Responsibility to Protect | Aegis Students
Aegis Students

Responsibility to Protect

Sixty years after the adoption of the Genocide Convention by the UN General Assembly, and following failure to prevent more atrocities in Rwanda, Srebrenica and Darfur, the international community took important steps to clarifying how threats of genocide and mass atrocities should be tackled within and across national boundaries.

In 2005, world leaders endorsed a new doctrine called the ‘Responsibility to Protect’ (R2P) which is designed to provide a moral and legal framework for the international community to guide their response to mass atrocities committed both within and beyond their own borders.  Key to the doctrine of R2P is that if a state defaults on its responsibility to protect its citizens then it is the role of the international community to assume the responsibility collectively.

Material:
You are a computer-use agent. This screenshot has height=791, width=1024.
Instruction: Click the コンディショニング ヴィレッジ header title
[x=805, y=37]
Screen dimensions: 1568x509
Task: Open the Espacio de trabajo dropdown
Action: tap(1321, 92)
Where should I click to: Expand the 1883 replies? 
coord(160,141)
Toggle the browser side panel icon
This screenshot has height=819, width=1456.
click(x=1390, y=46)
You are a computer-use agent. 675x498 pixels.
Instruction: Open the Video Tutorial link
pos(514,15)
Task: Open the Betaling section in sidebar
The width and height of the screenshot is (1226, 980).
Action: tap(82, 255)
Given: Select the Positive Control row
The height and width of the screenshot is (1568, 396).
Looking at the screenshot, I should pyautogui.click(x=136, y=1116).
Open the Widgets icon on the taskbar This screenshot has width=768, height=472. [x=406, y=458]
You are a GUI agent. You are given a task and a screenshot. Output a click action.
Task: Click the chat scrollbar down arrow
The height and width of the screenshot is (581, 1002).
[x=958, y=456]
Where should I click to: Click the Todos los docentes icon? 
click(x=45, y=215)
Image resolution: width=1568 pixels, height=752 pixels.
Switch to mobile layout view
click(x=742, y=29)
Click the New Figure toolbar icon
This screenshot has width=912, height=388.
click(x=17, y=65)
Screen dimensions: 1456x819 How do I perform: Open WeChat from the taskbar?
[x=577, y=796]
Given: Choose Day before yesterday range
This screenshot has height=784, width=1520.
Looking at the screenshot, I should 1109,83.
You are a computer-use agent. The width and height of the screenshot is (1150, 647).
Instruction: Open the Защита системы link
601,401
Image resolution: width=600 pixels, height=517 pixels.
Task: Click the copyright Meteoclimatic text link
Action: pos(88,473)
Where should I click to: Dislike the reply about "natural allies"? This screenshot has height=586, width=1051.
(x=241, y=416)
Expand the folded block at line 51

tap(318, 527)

Stated exercise:
Reproduce, word for word, the stretch of the Responsibility to Protect passage that starts with the words containing "Sixty years after" and finishes with "across national boundaries.".

Response:
Sixty years after the adoption of the Genocide Convention by the UN General Assembly, and following failure to prevent more atrocities in Rwanda, Srebrenica and Darfur, the international community took important steps to clarifying how threats of genocide and mass atrocities should be tackled within and across national boundaries.